Turgot commençait par rappeler au roi qu'il y a sur la terre un très grand nombre de religions différentes. «Toutes ou presque toutes, en exigeant de l'homme certaines croyances et l'accomplissement de certains devoirs, ajoutent à cette obligation la sanction des peines ou des récompenses dans une vie à venir. Un grand nombre de religions enseignent que ces peines et ces récompenses sont éternelles... En sorte que de la croyance et de la pratique d'une vraie ou d'une fausse religion, dépend pour l'homme une éternité de bonheur ou de malheur... [Par conséquent], s'il y a une religion vraie, si Dieu doit demander compte à chacun de celle qu'il aura crue et pratiquée..., comment a-t-on pu imaginer qu'aucune puissance sur la terre ait droit d'ordonner à un homme de suivre une autre religion que celle qu'il croit vraie en son âme et conscience ? »

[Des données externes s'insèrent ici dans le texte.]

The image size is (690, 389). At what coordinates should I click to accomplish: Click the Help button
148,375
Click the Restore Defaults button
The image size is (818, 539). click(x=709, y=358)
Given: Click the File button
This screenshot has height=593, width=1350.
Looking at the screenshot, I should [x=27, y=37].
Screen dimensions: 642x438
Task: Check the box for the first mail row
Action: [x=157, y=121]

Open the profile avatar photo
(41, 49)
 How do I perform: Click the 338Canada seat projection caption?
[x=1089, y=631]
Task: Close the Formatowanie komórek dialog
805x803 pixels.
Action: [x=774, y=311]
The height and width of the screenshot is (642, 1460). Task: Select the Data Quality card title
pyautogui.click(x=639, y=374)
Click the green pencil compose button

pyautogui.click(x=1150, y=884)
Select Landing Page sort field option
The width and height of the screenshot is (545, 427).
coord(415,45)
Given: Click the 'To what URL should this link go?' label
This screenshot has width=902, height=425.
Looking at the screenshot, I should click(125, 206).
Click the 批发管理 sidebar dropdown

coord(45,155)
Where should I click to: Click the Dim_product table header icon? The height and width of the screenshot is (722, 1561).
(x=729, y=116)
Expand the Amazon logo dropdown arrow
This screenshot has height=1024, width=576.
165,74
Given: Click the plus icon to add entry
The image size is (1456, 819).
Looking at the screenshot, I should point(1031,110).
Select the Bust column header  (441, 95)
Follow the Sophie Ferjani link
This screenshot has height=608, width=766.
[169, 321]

Un évêque strictement orthodoxe aurait pu répondre à Turgot : La seule vraie religion est la religion catholique. Peu lui importent les autres religions de la terre. En France, elle domine; elle a le roi pour elle, un roi élu de Dieu et sacré par elle. Il est du devoir de ce roi d'assurer le bonheur éternel de ses sujets en les préservant de toute hérésie, et le meilleur moyen de les en préserver est d'abord d'extirper l'hérésie de ses États. — Telle était la pure doctrine de saint Louis, d'Innocent III, de Louis XIV, de Bossuet. Au point de vue théologique, toute l'argumentation de Turgot nous semble porter à faux. Mais avec quelle noblesse, quelle éloquence grave et contenue, il sait revendiquer, sous le nom de la théologie, les droits purement humains de la conscience individuelle! « S'il y a une religion vraie, il faut la suivre et la professer malgré toutes les puissances de la terre, malgré les édits des empereurs et des rois, malgré les jugements des proconsuls et le glaive des bourreaux. C'est pour avoir eu ce courage, c'est pour avoir rempli ce devoir sacré qu'on propose à notre vénération les martyrs de la primitive Église. Si les martyrs ont dû résister à la puissance civile pour suivre la voix de leur conscience, leur conscience ne devait donc pas reconnaître pour juge la puissance civile. »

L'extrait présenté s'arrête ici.